摘要:
对特征参数概率分布的实验分析表明,在有噪声影响的情况下,特征参数通常呈现双峰分布.据此,本文提出了一种新的,基于双高斯的高斯混合模型(Gaussian mixture model,GMM)的特征参数归一化方法,以提高语音识别系统的鲁棒性.该方法采用更为细致的双高斯模型来表达特征参数的累积分布函数(CDF),并依据估计得到的CDF进行参数变换将训练和识别时的特征参数的分布都规整为标准高斯分布,从而提高识别正确率.在Aurora 2和Aurora 3数据库上的实验结果表明,本文提出的方法的性能明显好于传统的倒谱均值规整(Cepstral mean normalization,CMN)和倒谱均值方差规整(Cepstral mean and variance normalization,CMVN)方法,而与非参数化方法-直方图均衡特征规整方法的性能基本相当.
Abstract:
In this paper, a new feature normalization approach based on double Gaussian mixture model is proposed. Since speech features in noisy environments usually follow bimodal distributions, to fully utilize this characteristic we represent the cumulative density function (CDF) of the features with a more delicate Gaussian mixture model.

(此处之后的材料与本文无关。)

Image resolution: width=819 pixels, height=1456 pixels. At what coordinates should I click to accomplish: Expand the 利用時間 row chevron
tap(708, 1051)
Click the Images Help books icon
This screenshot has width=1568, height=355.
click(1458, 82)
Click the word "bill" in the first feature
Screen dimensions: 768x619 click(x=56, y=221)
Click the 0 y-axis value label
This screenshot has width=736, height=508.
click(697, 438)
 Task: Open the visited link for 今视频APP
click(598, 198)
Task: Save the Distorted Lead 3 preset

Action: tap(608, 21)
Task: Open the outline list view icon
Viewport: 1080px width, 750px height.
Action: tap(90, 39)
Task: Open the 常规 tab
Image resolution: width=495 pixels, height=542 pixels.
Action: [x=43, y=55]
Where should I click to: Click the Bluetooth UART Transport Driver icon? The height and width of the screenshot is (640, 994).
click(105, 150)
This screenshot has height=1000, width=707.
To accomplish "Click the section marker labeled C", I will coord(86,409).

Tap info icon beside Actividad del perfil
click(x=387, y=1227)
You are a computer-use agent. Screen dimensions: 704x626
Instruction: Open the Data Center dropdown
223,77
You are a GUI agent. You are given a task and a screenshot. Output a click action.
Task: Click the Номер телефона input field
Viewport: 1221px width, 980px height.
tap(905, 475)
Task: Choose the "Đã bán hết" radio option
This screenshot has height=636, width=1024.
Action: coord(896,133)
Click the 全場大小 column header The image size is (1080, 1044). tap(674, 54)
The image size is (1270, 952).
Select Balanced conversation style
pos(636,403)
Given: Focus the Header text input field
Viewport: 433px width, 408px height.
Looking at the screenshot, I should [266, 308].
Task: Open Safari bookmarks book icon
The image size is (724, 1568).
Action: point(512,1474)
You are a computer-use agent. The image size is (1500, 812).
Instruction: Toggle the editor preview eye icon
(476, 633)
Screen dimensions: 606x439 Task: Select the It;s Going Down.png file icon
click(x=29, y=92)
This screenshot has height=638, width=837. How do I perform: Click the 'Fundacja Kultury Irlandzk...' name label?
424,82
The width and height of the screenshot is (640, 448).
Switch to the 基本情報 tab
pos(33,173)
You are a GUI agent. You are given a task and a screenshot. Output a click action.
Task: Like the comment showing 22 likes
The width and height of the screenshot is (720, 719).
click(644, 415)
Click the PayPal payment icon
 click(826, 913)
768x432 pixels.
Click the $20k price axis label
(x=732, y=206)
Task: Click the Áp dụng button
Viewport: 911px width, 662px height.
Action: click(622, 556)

Finally, feature normalization process is performed according to the estimated CDF to improve speech recognition performance. Experimental results on Aurora 2 and Aurora 3 tasks show that the performance of our method is much better than those of the conventional cepstral mean normalization (CMN) and cepstral mean and variance normalization (CMVN) methods, and is comparable to that of the histogram equalization method, which is a non-parametric method.